Advanced cell Imaging approaches in developmental biology

The main scientific objectives of this project were to study basic developmental processes using imaging techniques in vivo in the three widely used model systems - nematodes, insects (Drosophila and Tribolium) and mice. These processes included neurogenesis, neuronal migration, learning and memory, synaptic plasticity and body axis formation. All of these events have been the focus of respective groups over the last few years. The Averof group developed transgenic markers and live imaging techniques in an emerging model insect (Tribolium), which allowed us to record cell behaviour during the process of axial growth. By developing an embryo culture protocol, we were also able to study the dynamics of segmentation gene expression during Tribolium germband elongation.

The Delidakis group has been studying Notch signalling, a fundamental cell signalling pathway that is deployed repeatedly during neurogenesis. Notch signalling needs to be dynamically modulated in space and time; the group has started pursuing this question by using several fluorescent reporter of Notch activity in Drosophila.

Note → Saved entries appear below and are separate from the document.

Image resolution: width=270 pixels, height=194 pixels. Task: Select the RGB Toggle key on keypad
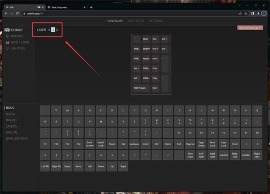coord(140,88)
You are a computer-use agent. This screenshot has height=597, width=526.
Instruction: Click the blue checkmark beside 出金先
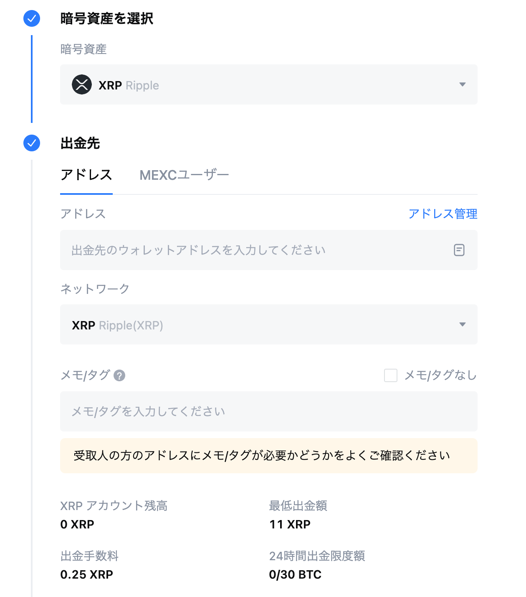click(x=31, y=143)
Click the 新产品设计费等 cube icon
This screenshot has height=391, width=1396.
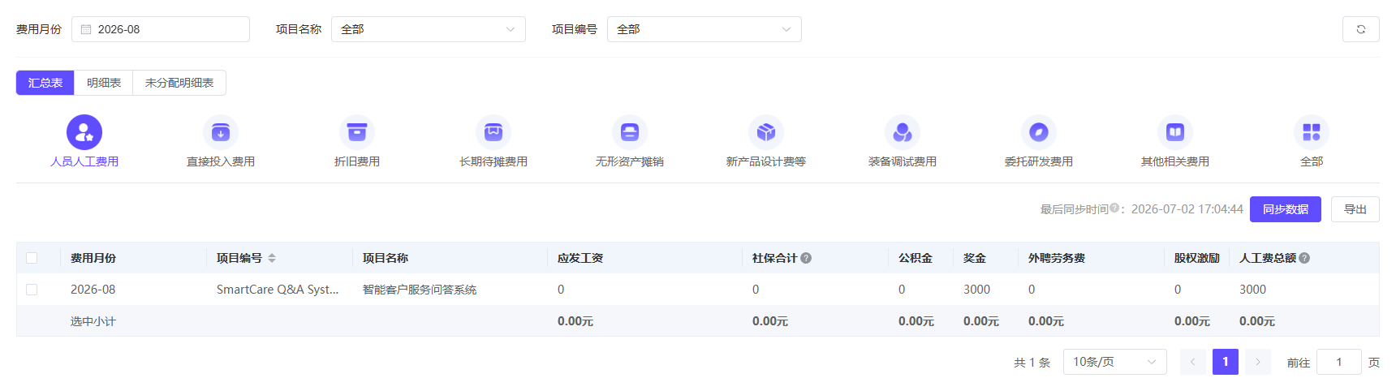pos(766,132)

The Karagogeos group has been studying the role of guidance cues (adhesion molecules of the immunoglobulin superfamily and intracellular mediators) in migrations in the central nervous system of mice. The group has generated mice deficient in some of these cues and has started visualizing and understanding how neurons move and whether alterations are noticed in mutant environments.

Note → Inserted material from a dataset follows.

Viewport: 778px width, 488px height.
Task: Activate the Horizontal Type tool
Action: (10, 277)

The Tavernarakis group aims at identifying genes required for the sensory transduction and integration that forms the basis of learning and memory in the nematode. The group investigated synaptic plasticity in nematode neurons and analysed any anatomical or molecular changes that follow training experience. They generated and analysed nematode mutants with altered or impaired capacity for associative learning. They monitored neuronal function in vivo by the use of transgenic animals harbouring specific GFP reporters targeted to specific sets of neurons.

Finally, the latter two groups collaborated in the study of a neuronal recognition protein in worms and they showed that it regulates axon growth and morphogenesis.